→ WORK REQUIRED
Here are some records. Print all of them exactly.

<<<<

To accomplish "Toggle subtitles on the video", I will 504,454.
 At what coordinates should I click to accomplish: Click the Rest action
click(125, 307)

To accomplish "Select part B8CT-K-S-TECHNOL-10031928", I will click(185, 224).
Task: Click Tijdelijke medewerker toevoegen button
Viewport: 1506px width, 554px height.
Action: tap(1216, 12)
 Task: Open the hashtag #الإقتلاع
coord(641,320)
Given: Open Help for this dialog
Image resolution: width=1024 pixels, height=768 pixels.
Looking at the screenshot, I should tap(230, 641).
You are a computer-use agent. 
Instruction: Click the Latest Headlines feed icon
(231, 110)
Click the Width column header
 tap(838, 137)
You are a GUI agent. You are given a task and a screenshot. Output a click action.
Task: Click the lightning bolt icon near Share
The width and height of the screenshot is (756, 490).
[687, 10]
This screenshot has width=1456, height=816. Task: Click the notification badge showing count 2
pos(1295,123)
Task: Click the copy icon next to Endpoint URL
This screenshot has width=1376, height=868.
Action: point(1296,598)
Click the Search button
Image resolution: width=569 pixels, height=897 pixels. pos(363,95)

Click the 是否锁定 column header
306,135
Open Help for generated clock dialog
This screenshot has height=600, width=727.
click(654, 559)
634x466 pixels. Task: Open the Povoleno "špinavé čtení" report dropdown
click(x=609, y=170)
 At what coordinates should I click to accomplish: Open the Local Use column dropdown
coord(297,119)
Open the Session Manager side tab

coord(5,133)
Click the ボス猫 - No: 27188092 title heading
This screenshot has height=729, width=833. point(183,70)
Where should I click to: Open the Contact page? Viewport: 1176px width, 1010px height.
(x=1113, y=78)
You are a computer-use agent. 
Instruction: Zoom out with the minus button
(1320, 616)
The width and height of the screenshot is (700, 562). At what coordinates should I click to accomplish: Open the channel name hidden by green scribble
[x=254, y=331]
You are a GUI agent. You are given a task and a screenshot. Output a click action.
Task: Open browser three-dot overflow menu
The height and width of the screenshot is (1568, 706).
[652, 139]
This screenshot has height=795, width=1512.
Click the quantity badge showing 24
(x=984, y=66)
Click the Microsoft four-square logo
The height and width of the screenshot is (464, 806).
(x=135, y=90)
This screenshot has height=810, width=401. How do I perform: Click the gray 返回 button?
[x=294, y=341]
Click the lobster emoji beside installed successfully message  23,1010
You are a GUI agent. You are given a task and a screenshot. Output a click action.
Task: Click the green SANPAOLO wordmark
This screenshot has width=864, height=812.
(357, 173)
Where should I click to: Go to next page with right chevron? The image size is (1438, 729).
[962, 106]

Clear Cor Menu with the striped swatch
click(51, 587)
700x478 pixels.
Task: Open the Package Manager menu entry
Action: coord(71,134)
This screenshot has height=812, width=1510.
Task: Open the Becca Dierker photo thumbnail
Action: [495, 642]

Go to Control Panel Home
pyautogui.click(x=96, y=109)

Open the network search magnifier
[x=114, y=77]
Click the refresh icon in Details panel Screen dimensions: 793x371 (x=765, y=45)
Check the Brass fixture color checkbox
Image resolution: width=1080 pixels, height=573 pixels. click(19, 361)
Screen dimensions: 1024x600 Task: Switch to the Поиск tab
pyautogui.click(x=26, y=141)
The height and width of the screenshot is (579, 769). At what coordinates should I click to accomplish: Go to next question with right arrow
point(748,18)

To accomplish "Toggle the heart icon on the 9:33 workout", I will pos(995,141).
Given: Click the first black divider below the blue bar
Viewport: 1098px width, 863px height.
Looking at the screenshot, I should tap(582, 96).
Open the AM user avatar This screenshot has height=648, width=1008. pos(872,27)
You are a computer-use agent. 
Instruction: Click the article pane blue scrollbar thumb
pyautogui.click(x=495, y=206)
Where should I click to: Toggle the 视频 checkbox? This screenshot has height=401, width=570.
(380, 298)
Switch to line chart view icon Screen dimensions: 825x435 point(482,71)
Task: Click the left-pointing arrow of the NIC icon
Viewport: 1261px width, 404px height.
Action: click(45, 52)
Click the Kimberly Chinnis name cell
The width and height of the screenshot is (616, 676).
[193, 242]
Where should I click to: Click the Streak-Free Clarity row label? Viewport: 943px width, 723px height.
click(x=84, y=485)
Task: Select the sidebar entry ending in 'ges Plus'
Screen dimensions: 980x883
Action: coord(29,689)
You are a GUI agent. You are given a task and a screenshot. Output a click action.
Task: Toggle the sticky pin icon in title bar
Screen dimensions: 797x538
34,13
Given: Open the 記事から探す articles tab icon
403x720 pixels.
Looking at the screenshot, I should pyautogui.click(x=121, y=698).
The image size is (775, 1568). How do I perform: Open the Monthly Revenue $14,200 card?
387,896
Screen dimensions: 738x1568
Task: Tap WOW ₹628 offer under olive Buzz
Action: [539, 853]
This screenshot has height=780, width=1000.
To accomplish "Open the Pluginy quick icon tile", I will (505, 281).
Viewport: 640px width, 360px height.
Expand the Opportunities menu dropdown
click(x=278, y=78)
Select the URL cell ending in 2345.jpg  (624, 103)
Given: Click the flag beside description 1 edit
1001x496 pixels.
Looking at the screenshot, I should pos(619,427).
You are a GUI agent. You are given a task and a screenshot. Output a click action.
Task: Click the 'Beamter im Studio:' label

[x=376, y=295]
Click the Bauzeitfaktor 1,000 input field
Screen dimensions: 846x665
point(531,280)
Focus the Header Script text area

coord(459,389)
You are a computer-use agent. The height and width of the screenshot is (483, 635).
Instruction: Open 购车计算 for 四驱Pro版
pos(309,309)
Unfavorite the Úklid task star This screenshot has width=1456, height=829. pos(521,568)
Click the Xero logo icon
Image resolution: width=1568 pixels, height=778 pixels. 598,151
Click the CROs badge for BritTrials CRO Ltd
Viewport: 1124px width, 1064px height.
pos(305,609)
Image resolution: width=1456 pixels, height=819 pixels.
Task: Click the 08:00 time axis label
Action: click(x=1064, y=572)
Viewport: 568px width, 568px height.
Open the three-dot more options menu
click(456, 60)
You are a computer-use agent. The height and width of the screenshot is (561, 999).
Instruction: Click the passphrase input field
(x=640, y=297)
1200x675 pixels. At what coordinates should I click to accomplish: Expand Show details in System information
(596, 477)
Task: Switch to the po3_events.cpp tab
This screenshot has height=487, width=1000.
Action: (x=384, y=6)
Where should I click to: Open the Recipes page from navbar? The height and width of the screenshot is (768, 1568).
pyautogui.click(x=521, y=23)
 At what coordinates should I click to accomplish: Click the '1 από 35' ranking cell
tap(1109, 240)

>>>>

→ SOLVED PROBLEM
To accomplish "Toggle subtitles on the video", I will 504,454.
 At what coordinates should I click to accomplish: Click the Rest action
click(125, 307)

To accomplish "Select part B8CT-K-S-TECHNOL-10031928", I will click(185, 224).
Task: Click Tijdelijke medewerker toevoegen button
Viewport: 1506px width, 554px height.
Action: tap(1216, 12)
 Task: Open the hashtag #الإقتلاع
coord(641,320)
Given: Open Help for this dialog
Image resolution: width=1024 pixels, height=768 pixels.
Looking at the screenshot, I should tap(230, 641).
You are a computer-use agent. 
Instruction: Click the Latest Headlines feed icon
(231, 110)
Click the Width column header
 tap(838, 137)
You are a GUI agent. You are given a task and a screenshot. Output a click action.
Task: Click the lightning bolt icon near Share
The width and height of the screenshot is (756, 490).
[687, 10]
This screenshot has width=1456, height=816. Task: Click the notification badge showing count 2
pos(1295,123)
Task: Click the copy icon next to Endpoint URL
This screenshot has width=1376, height=868.
Action: point(1296,598)
Click the Search button
Image resolution: width=569 pixels, height=897 pixels. pos(363,95)

Click the 是否锁定 column header
306,135
Open Help for generated clock dialog
This screenshot has height=600, width=727.
click(654, 559)
634x466 pixels. Task: Open the Povoleno "špinavé čtení" report dropdown
click(x=609, y=170)
 At what coordinates should I click to accomplish: Open the Local Use column dropdown
coord(297,119)
Open the Session Manager side tab

coord(5,133)
Click the ボス猫 - No: 27188092 title heading
This screenshot has height=729, width=833. point(183,70)
Where should I click to: Open the Contact page? Viewport: 1176px width, 1010px height.
(x=1113, y=78)
You are a computer-use agent. 
Instruction: Zoom out with the minus button
(1320, 616)
The width and height of the screenshot is (700, 562). At what coordinates should I click to accomplish: Open the channel name hidden by green scribble
[x=254, y=331]
You are a GUI agent. You are given a task and a screenshot. Output a click action.
Task: Open browser three-dot overflow menu
The height and width of the screenshot is (1568, 706).
[652, 139]
This screenshot has height=795, width=1512.
Click the quantity badge showing 24
(x=984, y=66)
Click the Microsoft four-square logo
The height and width of the screenshot is (464, 806).
(x=135, y=90)
This screenshot has height=810, width=401. How do I perform: Click the gray 返回 button?
[x=294, y=341]
Click the lobster emoji beside installed successfully message  23,1010
You are a GUI agent. You are given a task and a screenshot. Output a click action.
Task: Click the green SANPAOLO wordmark
This screenshot has width=864, height=812.
(357, 173)
Where should I click to: Go to next page with right chevron? The image size is (1438, 729).
[962, 106]

Clear Cor Menu with the striped swatch
click(51, 587)
700x478 pixels.
Task: Open the Package Manager menu entry
Action: coord(71,134)
This screenshot has height=812, width=1510.
Task: Open the Becca Dierker photo thumbnail
Action: [495, 642]

Go to Control Panel Home
pyautogui.click(x=96, y=109)

Open the network search magnifier
[x=114, y=77]
Click the refresh icon in Details panel Screen dimensions: 793x371 (x=765, y=45)
Check the Brass fixture color checkbox
Image resolution: width=1080 pixels, height=573 pixels. click(19, 361)
Screen dimensions: 1024x600 Task: Switch to the Поиск tab
pyautogui.click(x=26, y=141)
The height and width of the screenshot is (579, 769). At what coordinates should I click to accomplish: Go to next question with right arrow
point(748,18)

To accomplish "Toggle the heart icon on the 9:33 workout", I will pos(995,141).
Given: Click the first black divider below the blue bar
Viewport: 1098px width, 863px height.
Looking at the screenshot, I should tap(582, 96).
Open the AM user avatar This screenshot has height=648, width=1008. pos(872,27)
You are a computer-use agent. 
Instruction: Click the article pane blue scrollbar thumb
pyautogui.click(x=495, y=206)
Where should I click to: Toggle the 视频 checkbox? This screenshot has height=401, width=570.
(380, 298)
Switch to line chart view icon Screen dimensions: 825x435 point(482,71)
Task: Click the left-pointing arrow of the NIC icon
Viewport: 1261px width, 404px height.
Action: click(45, 52)
Click the Kimberly Chinnis name cell
The width and height of the screenshot is (616, 676).
[193, 242]
Where should I click to: Click the Streak-Free Clarity row label? Viewport: 943px width, 723px height.
click(x=84, y=485)
Task: Select the sidebar entry ending in 'ges Plus'
Screen dimensions: 980x883
Action: coord(29,689)
You are a GUI agent. You are given a task and a screenshot. Output a click action.
Task: Toggle the sticky pin icon in title bar
Screen dimensions: 797x538
34,13
Given: Open the 記事から探す articles tab icon
403x720 pixels.
Looking at the screenshot, I should pyautogui.click(x=121, y=698).
The image size is (775, 1568). How do I perform: Open the Monthly Revenue $14,200 card?
387,896
Screen dimensions: 738x1568
Task: Tap WOW ₹628 offer under olive Buzz
Action: [539, 853]
This screenshot has height=780, width=1000.
To accomplish "Open the Pluginy quick icon tile", I will (505, 281).
Viewport: 640px width, 360px height.
Expand the Opportunities menu dropdown
click(x=278, y=78)
Select the URL cell ending in 2345.jpg  (624, 103)
Given: Click the flag beside description 1 edit
1001x496 pixels.
Looking at the screenshot, I should pos(619,427).
You are a GUI agent. You are given a task and a screenshot. Output a click action.
Task: Click the 'Beamter im Studio:' label

[x=376, y=295]
Click the Bauzeitfaktor 1,000 input field
Screen dimensions: 846x665
point(531,280)
Focus the Header Script text area

coord(459,389)
You are a computer-use agent. The height and width of the screenshot is (483, 635).
Instruction: Open 购车计算 for 四驱Pro版
pos(309,309)
Unfavorite the Úklid task star This screenshot has width=1456, height=829. pos(521,568)
Click the Xero logo icon
Image resolution: width=1568 pixels, height=778 pixels. 598,151
Click the CROs badge for BritTrials CRO Ltd
Viewport: 1124px width, 1064px height.
pos(305,609)
Image resolution: width=1456 pixels, height=819 pixels.
Task: Click the 08:00 time axis label
Action: click(x=1064, y=572)
Viewport: 568px width, 568px height.
Open the three-dot more options menu
click(456, 60)
You are a computer-use agent. The height and width of the screenshot is (561, 999).
Instruction: Click the passphrase input field
(x=640, y=297)
1200x675 pixels. At what coordinates should I click to accomplish: Expand Show details in System information
(596, 477)
Task: Switch to the po3_events.cpp tab
This screenshot has height=487, width=1000.
Action: (x=384, y=6)
Where should I click to: Open the Recipes page from navbar? The height and width of the screenshot is (768, 1568).
pyautogui.click(x=521, y=23)
 At what coordinates should I click to accomplish: Click the '1 από 35' ranking cell
tap(1109, 240)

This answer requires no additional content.